For all $s$, initialize $e(s)$ and $V_T(s)$

For each step $t$ in this episode:

Update $e(s_{t-1})$

For all $s$:

Update $V_T(s)$

Decay $e(s)$

Details

For each episode T:

Initialize $e(s)$ and $V_T(s)$:

For all $s$,

$e(s) = 0$, where $e(s)$ is the eligibility of state $s$
$V_T(s) = V_{T-1}(s)$ (i.e. initialize with the previous estimates)
For each step $t$ in this episode:
$s_{t-1} \xrightarrow{r_t} s_t$
1. Update $e(s_{t-1})$:
  
  $e(s_{t-1}) = e(s_{t-1}) + 1$
2. For all $s$,
  1. Update the values by the temporal difference:
    
    $V_T(s) = V_{T}(s) + \alpha T (R_T(s_t) - V{T-1}(s_{t-1}))\cdot e(s)$
    
    i.e.
    
    $V_T(s) = V_{T}(s) + \alpha T (r_t + \gamma V{T-1}(s_t) - V_{T-1}(s_{t-1}))\cdot e(s)$
    
    Notes:
    - $s$ here refers to all states, not just $s_{t-1}$ and $s_t$.
    - $V_T(s)$ on the right-hand side is not updated yet.
    - We update $V_T$ for all $s$ with the same temporal difference obtained from step $t$, but $e(s)$ is different for different $s$.

> **Actions to take**:
#1 Rename "temporal difference" to "TD error" in the part of the eligibility trace notes that opens with the words "- $V_T(s)$ on" and closes with "for different $s$.".
#2 Write what comes next in the eligibility trace notes, starting after their final line.
The rows that follow are not needed here.

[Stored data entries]
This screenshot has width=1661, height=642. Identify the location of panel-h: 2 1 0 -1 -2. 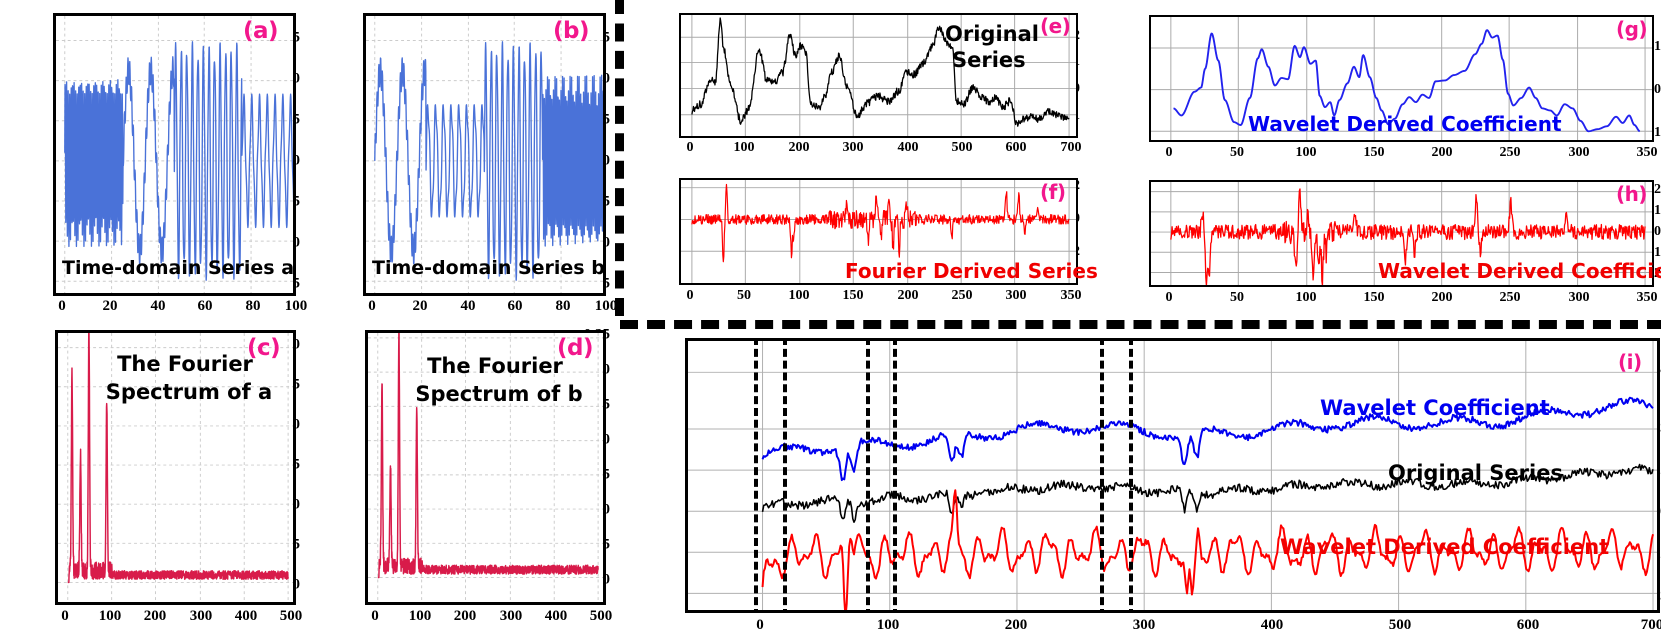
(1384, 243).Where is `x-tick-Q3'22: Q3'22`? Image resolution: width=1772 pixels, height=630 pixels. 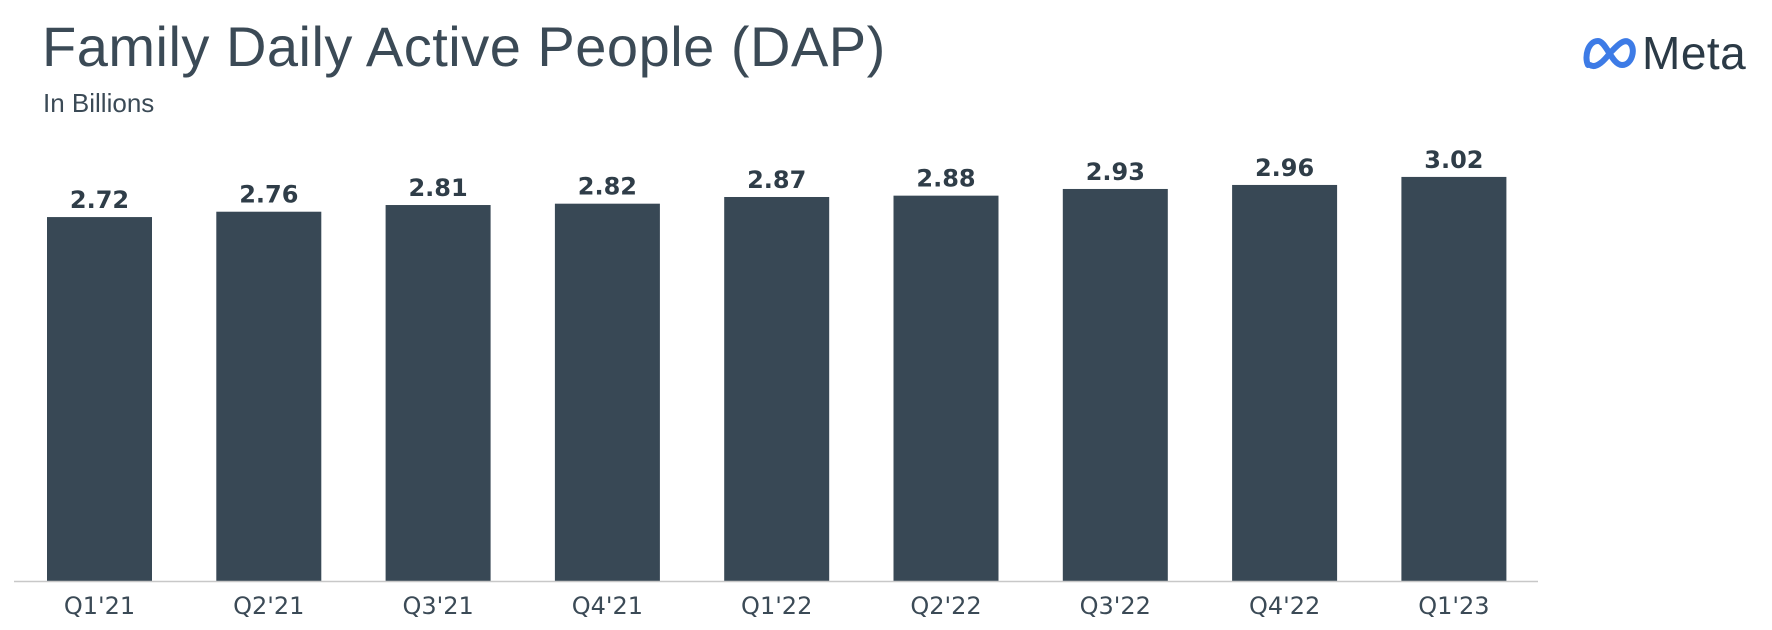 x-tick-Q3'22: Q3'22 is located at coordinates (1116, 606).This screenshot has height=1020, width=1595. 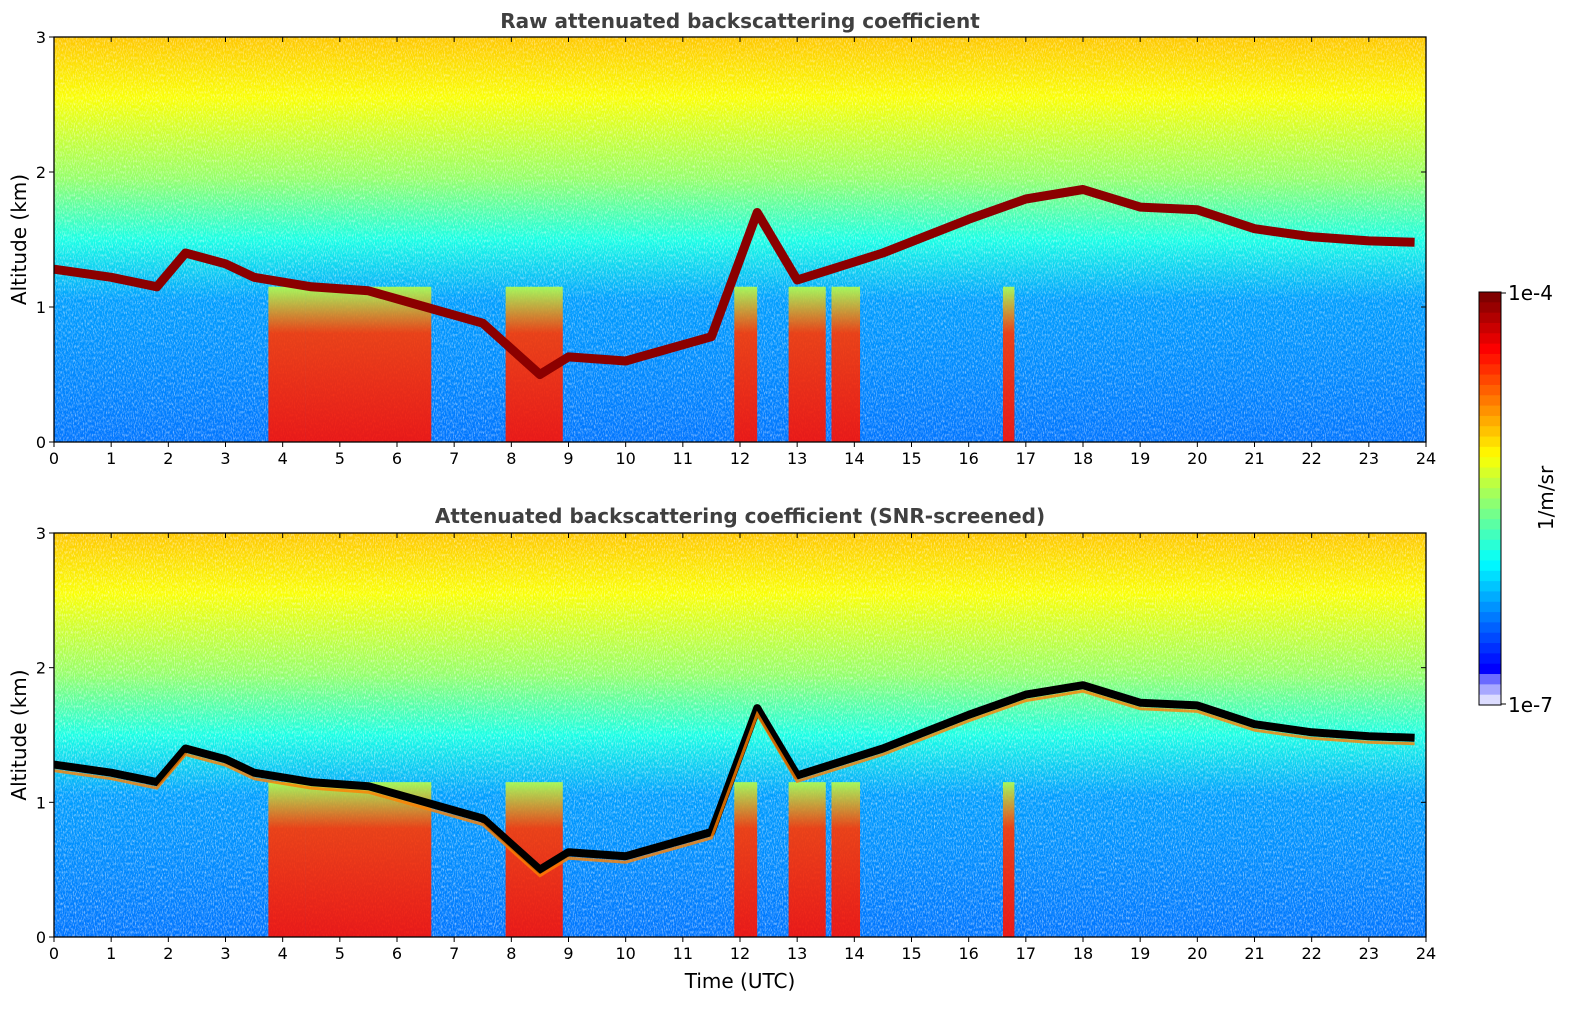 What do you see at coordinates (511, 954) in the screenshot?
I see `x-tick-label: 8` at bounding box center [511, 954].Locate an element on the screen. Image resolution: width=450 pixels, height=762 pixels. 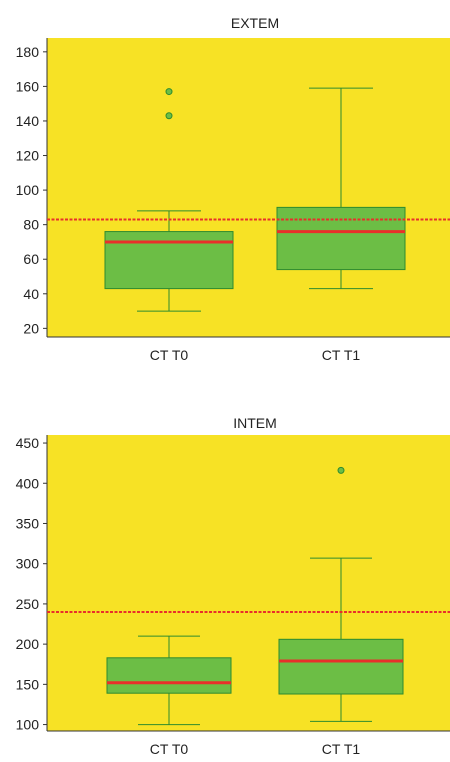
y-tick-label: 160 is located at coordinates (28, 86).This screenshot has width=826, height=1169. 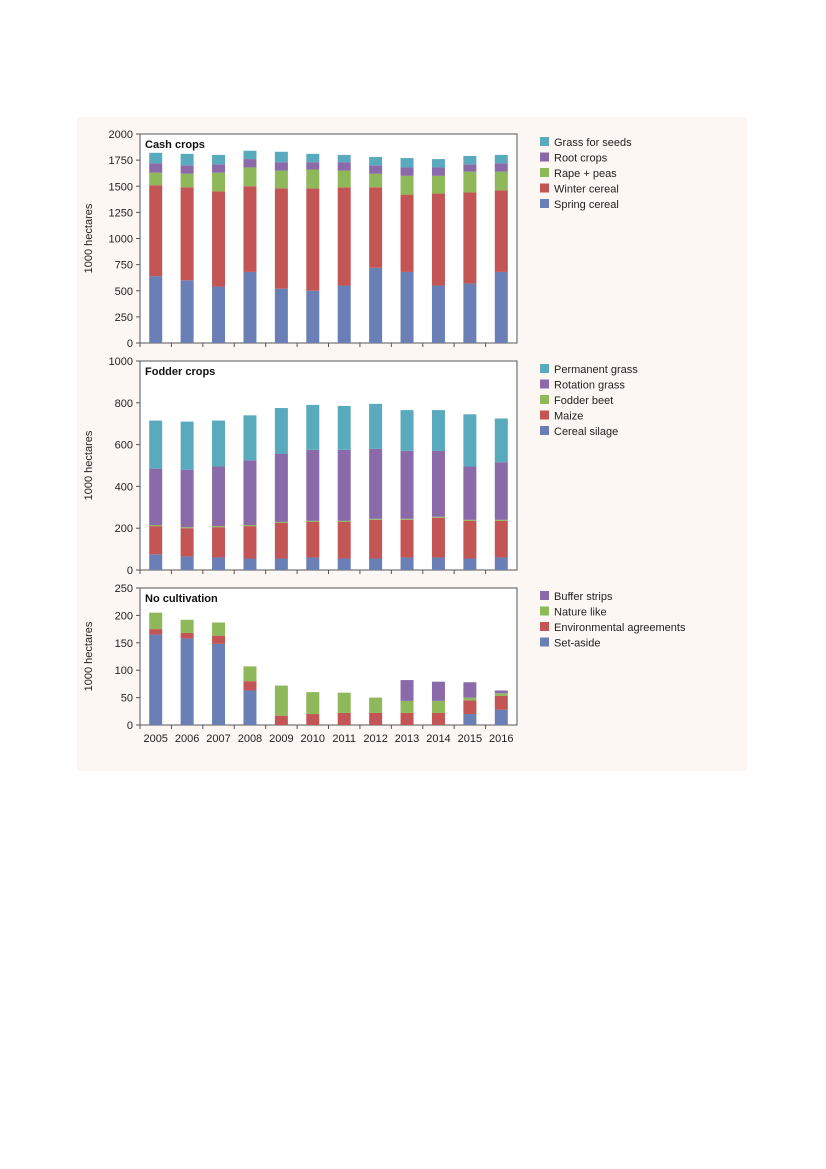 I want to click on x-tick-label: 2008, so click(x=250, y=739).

> **Responses by item number**:
#1
- $V_T(s)$ on the right-hand side is not updated yet.
    - We update $V_T$ for all $s$ with the same TD error obtained from step $t$, but $e(s)$ is different for different $s$.

#2
  2. Decay the eligibility:
    
    $e(s) = \gamma e(s)$

TD(1) example

$S_1\xrightarrow{r_1}S_2\xrightarrow{r_2}S_3\xrightarrow{r_3}S_F$

Episode 1: First, Initialize $e(s)$ and $V_1(s)$:

$e(S_1) = 0$
$e(S_2) = 0$
$e(S_3) = 0$

Let's first look at the first step:
$S_1\xrightarrow{r_1}S_2$

Update $e(S_1)$

$e(S_1) = 0 + 1 = 1$
For all $s$
1. Update $V_1(s)$ using the temporal difference as follows:
  
  $\alpha (r_1 + \gamma V_{T-1}(S_2) - V_{T-1}(S_{1}))\cdot e(s)$
  
  (For simplicity, we'll only write down the temporal difference here)
  
  So we have:
  
  $\Delta V_1(S_1) = \alpha(r_1 + \gamma V_0(S_2) - V_0(S_1))$
  
  $\Delta V_1(S_2) = 0$
  
  $\Delta V_1(S_3) = 0$
  
  (Values for $S_2$ and $S_3$ are not updated since $e(S_2) = e(S_3) = 0$)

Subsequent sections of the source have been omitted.